Mr Clinton's China policy has been a focus of criticism from political opponents ever since he reversed the hard line of his first presidential campaign to embrace the policy of "constructive engagement" pursued by his predecessor, George Bush.

Opposition escalated in advance of the visit to Washington last year of the Chinese leader, Jiang Zemin, and flared up again first when Mr Clinton brought forward the date of his trip - apparently at China's urging - from the end of this year to June, and in recent weeks as the visit has approached.

Congressional committees have recently heard wrenching accounts of the mistreatment of prisoners in Chinese jails and forced abortions resulting from China's family-planning policies. The licensing of satellite exports has come in for close scrutiny. The lack of religious and intellectual freedom, oppression in Tibet and relations with Taiwan are all advanced by Mr Clinton's critics as reasons why he should not go to China.

Taking on his critics, Mr Clinton argued that his policy of combining engagement with forthright expression of differences was preferable to isolating China. "Choosing isolation over engagement would not make the world safer," he said. "It would make it more dangerous. It would undermine rather than strengthen our efforts to foster stability in Asia. It would eliminate, not facilitate co-operation on issues relating to weapons of mass destruction."

To isolate China, he went on, "would hinder, not help, the cause of democracy and human rights in China. It would set back, not step up, worldwide efforts to protect the environment.

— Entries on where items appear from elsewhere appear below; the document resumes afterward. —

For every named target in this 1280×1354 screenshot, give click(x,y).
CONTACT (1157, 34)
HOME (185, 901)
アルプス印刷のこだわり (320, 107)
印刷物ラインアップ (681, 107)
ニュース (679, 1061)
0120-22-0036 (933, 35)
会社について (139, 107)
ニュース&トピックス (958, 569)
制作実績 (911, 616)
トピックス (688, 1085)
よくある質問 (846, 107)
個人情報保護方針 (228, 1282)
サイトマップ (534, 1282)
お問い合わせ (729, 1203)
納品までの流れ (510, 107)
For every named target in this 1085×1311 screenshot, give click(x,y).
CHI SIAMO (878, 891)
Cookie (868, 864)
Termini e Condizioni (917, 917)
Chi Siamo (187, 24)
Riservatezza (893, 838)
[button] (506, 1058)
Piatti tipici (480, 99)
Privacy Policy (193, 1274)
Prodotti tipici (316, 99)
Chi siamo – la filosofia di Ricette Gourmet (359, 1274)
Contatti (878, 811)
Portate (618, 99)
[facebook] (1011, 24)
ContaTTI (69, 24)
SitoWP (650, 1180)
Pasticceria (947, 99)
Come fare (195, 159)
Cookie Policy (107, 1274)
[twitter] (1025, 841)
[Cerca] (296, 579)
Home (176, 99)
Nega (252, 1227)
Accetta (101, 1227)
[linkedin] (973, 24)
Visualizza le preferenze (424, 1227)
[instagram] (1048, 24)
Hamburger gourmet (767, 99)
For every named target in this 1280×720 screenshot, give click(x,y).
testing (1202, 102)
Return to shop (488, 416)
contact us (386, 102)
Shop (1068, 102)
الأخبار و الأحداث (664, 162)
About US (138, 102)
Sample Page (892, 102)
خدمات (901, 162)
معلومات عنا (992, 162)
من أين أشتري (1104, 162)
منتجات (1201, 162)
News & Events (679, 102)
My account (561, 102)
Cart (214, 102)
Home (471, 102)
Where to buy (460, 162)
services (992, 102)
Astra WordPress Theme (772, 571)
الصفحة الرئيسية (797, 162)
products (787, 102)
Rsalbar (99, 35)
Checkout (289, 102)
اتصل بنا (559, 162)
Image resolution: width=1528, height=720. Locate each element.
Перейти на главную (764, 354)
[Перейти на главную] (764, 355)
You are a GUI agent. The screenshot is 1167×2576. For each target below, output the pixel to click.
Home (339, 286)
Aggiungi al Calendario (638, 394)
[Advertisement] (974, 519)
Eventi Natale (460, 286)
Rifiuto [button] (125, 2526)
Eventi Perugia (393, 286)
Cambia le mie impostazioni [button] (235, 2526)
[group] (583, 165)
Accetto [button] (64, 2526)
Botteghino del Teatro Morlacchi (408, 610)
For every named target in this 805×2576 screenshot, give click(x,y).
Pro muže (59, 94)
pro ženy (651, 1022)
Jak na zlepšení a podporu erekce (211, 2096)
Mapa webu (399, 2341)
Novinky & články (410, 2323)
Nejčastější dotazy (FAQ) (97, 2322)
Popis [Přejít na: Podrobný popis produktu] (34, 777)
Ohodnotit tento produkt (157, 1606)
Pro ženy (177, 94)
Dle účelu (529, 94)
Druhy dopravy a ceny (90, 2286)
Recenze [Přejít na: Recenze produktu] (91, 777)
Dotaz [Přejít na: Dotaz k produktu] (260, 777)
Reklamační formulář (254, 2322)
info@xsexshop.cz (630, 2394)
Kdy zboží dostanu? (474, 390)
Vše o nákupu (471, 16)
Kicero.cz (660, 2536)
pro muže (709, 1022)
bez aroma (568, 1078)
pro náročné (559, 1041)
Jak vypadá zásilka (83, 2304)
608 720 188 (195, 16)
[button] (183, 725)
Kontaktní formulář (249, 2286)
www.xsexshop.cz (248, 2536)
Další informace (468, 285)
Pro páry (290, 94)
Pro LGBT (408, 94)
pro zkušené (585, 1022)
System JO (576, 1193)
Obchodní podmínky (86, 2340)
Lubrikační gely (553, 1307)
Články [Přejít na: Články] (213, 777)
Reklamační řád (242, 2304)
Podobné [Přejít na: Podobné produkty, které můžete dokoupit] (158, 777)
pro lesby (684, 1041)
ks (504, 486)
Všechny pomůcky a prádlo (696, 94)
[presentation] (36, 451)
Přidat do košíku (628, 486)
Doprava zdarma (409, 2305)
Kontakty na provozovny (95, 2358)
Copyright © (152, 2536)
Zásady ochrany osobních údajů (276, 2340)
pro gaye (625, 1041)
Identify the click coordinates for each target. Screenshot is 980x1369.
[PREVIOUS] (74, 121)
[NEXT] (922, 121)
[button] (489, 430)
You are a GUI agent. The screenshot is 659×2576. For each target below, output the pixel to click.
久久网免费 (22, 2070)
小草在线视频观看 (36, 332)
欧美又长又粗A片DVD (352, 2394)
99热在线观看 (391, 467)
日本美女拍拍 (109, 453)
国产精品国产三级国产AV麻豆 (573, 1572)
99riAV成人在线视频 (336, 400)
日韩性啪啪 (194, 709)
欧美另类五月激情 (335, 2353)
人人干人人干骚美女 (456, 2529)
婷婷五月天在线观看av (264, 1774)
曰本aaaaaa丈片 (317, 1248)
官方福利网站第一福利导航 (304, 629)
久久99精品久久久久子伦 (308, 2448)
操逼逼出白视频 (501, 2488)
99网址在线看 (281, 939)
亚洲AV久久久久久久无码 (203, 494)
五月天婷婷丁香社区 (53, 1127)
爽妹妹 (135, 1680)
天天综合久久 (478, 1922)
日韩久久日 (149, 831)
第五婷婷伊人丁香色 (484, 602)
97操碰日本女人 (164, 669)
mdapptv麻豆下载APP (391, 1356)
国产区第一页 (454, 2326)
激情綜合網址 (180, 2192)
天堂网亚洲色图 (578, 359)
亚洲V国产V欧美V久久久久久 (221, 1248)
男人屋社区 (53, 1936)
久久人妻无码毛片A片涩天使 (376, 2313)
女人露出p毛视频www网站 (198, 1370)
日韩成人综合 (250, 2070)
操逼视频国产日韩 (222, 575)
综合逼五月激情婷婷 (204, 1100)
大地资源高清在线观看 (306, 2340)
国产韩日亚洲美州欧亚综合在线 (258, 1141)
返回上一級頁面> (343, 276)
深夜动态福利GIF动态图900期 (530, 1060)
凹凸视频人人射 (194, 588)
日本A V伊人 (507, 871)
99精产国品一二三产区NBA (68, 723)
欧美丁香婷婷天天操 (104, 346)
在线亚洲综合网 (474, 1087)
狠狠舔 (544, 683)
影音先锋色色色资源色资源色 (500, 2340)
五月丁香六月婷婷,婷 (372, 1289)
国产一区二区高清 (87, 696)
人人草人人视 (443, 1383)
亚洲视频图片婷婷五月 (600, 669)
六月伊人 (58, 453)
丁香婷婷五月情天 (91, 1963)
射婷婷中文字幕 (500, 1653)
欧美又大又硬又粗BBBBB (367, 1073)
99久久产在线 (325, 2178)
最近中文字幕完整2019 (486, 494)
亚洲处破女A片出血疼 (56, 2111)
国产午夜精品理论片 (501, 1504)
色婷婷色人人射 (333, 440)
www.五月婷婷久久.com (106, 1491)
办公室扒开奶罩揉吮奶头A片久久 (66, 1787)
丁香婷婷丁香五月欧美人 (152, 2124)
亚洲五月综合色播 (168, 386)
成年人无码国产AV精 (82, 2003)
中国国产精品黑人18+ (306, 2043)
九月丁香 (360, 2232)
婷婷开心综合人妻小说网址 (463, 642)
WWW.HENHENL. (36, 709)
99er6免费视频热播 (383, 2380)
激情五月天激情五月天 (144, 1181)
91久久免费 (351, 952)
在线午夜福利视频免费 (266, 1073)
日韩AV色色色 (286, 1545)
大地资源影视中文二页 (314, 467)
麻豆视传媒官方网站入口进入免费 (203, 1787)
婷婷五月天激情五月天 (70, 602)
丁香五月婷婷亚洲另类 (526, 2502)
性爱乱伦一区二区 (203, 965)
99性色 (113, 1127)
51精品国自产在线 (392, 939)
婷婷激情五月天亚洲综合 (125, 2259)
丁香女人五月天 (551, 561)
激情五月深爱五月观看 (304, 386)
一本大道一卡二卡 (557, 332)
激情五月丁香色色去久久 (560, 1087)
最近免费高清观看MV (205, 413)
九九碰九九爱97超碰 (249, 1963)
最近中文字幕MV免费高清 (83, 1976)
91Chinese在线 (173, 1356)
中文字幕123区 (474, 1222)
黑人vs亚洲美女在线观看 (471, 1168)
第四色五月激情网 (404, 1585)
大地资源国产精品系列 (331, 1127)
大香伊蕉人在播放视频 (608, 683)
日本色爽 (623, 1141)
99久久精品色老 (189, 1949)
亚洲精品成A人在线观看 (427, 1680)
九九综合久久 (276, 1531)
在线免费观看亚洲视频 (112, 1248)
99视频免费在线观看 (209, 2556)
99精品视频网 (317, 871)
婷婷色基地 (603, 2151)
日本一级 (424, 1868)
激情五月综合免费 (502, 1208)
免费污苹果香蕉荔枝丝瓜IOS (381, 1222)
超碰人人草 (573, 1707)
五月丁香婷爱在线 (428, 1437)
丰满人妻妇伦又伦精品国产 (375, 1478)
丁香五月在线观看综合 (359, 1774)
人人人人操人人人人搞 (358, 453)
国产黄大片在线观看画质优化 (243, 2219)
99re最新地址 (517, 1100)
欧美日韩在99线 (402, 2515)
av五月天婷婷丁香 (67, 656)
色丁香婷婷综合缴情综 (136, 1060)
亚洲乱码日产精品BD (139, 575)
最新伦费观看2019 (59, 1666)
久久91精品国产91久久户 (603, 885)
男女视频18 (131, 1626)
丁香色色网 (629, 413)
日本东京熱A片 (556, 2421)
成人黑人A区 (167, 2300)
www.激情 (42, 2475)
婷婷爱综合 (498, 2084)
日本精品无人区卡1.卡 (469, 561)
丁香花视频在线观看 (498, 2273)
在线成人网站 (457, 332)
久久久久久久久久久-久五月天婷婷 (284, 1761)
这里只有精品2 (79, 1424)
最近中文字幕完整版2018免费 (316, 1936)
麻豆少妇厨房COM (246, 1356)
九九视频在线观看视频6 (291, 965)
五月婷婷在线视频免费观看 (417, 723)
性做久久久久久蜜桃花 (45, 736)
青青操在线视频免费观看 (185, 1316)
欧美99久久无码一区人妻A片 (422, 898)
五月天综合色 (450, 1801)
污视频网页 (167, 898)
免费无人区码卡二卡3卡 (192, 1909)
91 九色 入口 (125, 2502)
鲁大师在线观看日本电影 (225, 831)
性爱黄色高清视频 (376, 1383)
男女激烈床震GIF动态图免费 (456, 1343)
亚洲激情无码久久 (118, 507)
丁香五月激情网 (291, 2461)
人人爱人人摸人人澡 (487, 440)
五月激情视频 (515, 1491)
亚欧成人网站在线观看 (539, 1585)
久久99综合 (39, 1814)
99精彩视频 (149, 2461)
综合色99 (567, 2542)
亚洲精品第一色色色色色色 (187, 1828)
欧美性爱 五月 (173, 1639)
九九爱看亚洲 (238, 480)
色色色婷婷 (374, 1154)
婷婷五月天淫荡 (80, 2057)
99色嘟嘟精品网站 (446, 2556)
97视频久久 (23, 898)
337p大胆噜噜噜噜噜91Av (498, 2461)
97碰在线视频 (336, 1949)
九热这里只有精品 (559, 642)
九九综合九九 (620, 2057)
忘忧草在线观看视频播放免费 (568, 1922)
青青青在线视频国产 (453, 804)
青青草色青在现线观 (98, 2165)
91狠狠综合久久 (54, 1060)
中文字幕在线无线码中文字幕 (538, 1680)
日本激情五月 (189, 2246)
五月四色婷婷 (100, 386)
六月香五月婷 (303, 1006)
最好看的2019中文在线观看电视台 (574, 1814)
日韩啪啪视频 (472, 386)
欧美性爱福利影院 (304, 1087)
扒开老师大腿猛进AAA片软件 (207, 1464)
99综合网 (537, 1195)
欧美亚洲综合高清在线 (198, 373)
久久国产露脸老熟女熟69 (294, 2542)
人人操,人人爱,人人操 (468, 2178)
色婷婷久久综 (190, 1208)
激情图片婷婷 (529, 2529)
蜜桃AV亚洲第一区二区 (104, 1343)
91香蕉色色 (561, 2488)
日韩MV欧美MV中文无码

It would cut off, not open, one of the world's most important markets."

Mr Clinton cited Chinese co-operation with Western powers after the nuclear tests by India and Pakistan, its role in mediation with North Korea and its stand against "competitive currency devaluation" following the economic crises elsewhere in Asia, to argue that China was increasingly open to the outside world and that its responsible use of that openness was in the US interest.